Bridgman entered the Perkins Institution for the Blind in 1837, after Samuel Gridley Howe learned of her condition and recognized her potential for education. At Perkins, she was taught through tactile approaches that built language from touch outward, progressing from learned word associations to letter and arithmetic instruction. Under Howe’s direction, she developed increasing fluency in reading and communication, including becoming able to write her name legibly and follow structured lessons in the years that followed.
Career
Bridgman’s education at Perkins became the central arc of her “career,” beginning with her early classroom training and ending with a lifelong relationship to the institution. She entered the school as a homesick child, then formed attachments that helped stabilize her willingness to learn, especially to her earliest instructors. Her instruction emphasized the mapping of language onto touch, which made communication possible even without sight or hearing.
Under Samuel Gridley Howe’s leadership, her teachers used tactile strategies designed to let her build symbolic meaning through touch. Early experiments used raised-letter labels attached to common objects, so she could connect tactile forms with referents in her environment. The method then moved toward learning individual letters and combining them to spell known words, gradually expanding her literacy foundation.
As her reading and communication skills strengthened, her progress became a matter of institutional method, not merely individual accomplishment. Howe maintained records of her development and shared teaching approaches beyond Perkins, helping establish her as an emblem of what disciplined tactile education could achieve. This educational visibility also helped attract visitors and public attention to the school.
Around 1842, Charles Dickens visited the Perkins Institution and wrote about Bridgman’s learning, describing her affections, her capacity for “finger language,” and her strong social responsiveness when others were near. After Dickens’s publication, Bridgman became widely known and drew crowds to Perkins, where observers watched her read and participate in public demonstrations. She also became visibly excited by these occasions, which teachers treated as both a sign of engagement and a complicating factor in managing her attention.
During her teenage years, Bridgman’s educational and emotional trajectory became increasingly affected by disruptions in the teaching relationships around her. Her first instructor at Perkins, Lydia Hall Drew, left to marry in 1841, and her replacement offered different emotional pacing and religious emphasis. This change revealed how much Bridgman’s learning and sense of security depended on specific interpersonal bonds and teaching styles.
In 1843, Samuel Gridley Howe married Julia Ward Howe, and the resulting separation from Howe altered Bridgman’s emotional equilibrium. She worried about losing affection and reacted with distress when the marriage shifted the attention and closeness she had previously relied on. The period that followed included interruptions and transitions in instruction, which tested her stability and reinforced the centrality of consistent relational care in her learning.
In the mid-1840s, Sarah Wight assumed the teaching role and provided an approach that combined academic instruction with sustained “finger” conversation.
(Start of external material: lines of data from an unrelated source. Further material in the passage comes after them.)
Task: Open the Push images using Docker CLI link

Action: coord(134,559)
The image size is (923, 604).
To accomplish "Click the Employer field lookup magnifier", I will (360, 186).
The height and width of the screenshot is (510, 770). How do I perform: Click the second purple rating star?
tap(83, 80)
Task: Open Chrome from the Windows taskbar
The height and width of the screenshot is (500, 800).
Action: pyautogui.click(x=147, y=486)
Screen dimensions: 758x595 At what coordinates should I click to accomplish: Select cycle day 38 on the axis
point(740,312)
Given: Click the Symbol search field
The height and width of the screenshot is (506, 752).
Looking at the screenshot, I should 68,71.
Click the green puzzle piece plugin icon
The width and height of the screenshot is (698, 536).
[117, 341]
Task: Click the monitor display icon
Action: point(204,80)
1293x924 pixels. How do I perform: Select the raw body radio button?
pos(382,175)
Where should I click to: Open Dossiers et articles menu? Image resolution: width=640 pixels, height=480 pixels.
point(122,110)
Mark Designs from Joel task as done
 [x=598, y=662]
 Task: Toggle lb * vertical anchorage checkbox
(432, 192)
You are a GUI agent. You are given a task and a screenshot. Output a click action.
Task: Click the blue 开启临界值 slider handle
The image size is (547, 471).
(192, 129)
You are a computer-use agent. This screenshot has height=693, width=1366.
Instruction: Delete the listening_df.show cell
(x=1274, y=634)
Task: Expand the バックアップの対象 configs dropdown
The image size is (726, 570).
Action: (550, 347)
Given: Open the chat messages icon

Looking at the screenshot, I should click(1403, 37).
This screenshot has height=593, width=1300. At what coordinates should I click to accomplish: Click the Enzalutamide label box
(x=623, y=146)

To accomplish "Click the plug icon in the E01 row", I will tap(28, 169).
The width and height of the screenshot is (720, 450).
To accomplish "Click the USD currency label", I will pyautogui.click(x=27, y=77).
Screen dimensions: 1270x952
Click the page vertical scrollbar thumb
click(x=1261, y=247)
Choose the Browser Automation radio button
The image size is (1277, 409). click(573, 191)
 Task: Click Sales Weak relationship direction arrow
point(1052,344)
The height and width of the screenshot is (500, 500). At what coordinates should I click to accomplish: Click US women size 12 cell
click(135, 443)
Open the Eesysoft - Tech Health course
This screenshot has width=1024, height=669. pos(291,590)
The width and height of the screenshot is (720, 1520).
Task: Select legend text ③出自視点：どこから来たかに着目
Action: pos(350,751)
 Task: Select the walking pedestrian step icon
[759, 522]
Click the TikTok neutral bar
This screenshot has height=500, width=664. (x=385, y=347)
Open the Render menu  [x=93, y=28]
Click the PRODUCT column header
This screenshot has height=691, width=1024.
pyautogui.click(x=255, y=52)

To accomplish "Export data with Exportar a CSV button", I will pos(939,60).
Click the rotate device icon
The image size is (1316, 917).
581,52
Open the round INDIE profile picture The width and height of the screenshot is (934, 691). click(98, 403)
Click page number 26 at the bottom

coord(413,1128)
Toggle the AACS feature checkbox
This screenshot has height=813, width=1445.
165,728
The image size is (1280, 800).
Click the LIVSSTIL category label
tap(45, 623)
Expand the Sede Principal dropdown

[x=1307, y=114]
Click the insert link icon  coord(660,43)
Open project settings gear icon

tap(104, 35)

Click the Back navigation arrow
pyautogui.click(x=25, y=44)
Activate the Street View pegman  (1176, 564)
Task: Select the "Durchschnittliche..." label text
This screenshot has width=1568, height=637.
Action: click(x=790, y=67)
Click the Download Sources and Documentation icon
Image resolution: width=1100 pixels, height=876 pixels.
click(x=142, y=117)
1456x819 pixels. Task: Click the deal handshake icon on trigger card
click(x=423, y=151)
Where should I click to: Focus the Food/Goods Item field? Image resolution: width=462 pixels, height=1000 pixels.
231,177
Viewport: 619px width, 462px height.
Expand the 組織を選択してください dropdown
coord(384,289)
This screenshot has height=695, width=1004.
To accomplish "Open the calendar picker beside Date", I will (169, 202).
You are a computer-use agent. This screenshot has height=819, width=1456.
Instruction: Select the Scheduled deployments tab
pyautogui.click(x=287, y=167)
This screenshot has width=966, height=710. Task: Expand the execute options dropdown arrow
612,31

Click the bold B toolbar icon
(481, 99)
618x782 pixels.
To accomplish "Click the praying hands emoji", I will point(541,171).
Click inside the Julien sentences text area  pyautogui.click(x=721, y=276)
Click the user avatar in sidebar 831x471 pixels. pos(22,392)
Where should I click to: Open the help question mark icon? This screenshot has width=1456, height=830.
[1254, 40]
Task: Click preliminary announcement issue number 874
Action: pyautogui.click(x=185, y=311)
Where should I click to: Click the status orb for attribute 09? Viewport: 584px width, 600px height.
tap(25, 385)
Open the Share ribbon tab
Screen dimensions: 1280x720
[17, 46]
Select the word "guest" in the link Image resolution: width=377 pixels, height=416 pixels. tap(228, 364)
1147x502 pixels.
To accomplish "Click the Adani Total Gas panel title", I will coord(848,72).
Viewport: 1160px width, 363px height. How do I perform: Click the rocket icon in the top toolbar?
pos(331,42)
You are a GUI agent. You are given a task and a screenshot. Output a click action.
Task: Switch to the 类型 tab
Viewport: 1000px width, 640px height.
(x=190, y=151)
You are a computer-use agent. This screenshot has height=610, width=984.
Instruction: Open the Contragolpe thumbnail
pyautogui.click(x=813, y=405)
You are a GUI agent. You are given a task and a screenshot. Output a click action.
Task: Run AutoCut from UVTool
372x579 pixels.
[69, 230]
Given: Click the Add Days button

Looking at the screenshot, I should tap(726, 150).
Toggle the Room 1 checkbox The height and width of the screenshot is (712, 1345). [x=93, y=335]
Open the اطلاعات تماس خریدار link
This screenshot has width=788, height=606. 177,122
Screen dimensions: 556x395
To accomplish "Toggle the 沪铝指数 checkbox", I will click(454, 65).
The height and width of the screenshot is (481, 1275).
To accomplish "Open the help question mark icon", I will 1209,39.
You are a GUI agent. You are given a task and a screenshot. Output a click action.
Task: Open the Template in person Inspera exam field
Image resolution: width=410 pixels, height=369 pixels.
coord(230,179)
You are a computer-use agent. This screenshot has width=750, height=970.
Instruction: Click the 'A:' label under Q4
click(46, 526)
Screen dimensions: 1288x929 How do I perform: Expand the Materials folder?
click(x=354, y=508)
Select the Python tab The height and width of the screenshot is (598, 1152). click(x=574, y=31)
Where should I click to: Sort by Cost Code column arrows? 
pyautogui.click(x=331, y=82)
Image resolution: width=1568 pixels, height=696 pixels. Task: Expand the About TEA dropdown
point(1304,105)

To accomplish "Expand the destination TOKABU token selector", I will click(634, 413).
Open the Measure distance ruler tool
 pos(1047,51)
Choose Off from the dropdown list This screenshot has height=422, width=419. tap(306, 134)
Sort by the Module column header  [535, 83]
Bridgman responded strongly to Wight’s gentleness and religious temperament, and Wight allocated time for conversational interaction as a meaningful part of the curriculum. At the same time, Wight observed that Bridgman could be willful and emotionally demanding, especially when separated time was needed for the teacher’s own privacy.
As her instruction continued, Bridgman also faced acute physical and psychological strain, including anorexia noted during her later teenage years. The institution interpreted her condition as connected to the losses and abandonments she had experienced, and it adjusted her circumstances by arranging renewed contact with her family in New Hampshire. Her return to Perkins after that visit involved ongoing attention to her health and her ability to sustain structured learning.
Following Sarah Wight’s departure in 1850, Bridgman had a period without immediate instruction and returned to family life for a time. When Howe later learned that her health was deteriorating, he arranged for a teacher to bring her back to Perkins, restoring the instructional environment that had previously supported her. Her return marked a shift from public demonstration to a more private, institution-centered mode of life.
In adulthood, Bridgman’s formal education ended, but her work within Perkins continued through quiet production and supportive assistance. She earned small amounts of money from selling crocheted and embroidered items, reflecting practical skill and an ability to develop craft through tactile learning. She also maintained routines such as sewing, Braille Bible reading, and careful organization of her room, suggesting a disciplined relationship to daily structure.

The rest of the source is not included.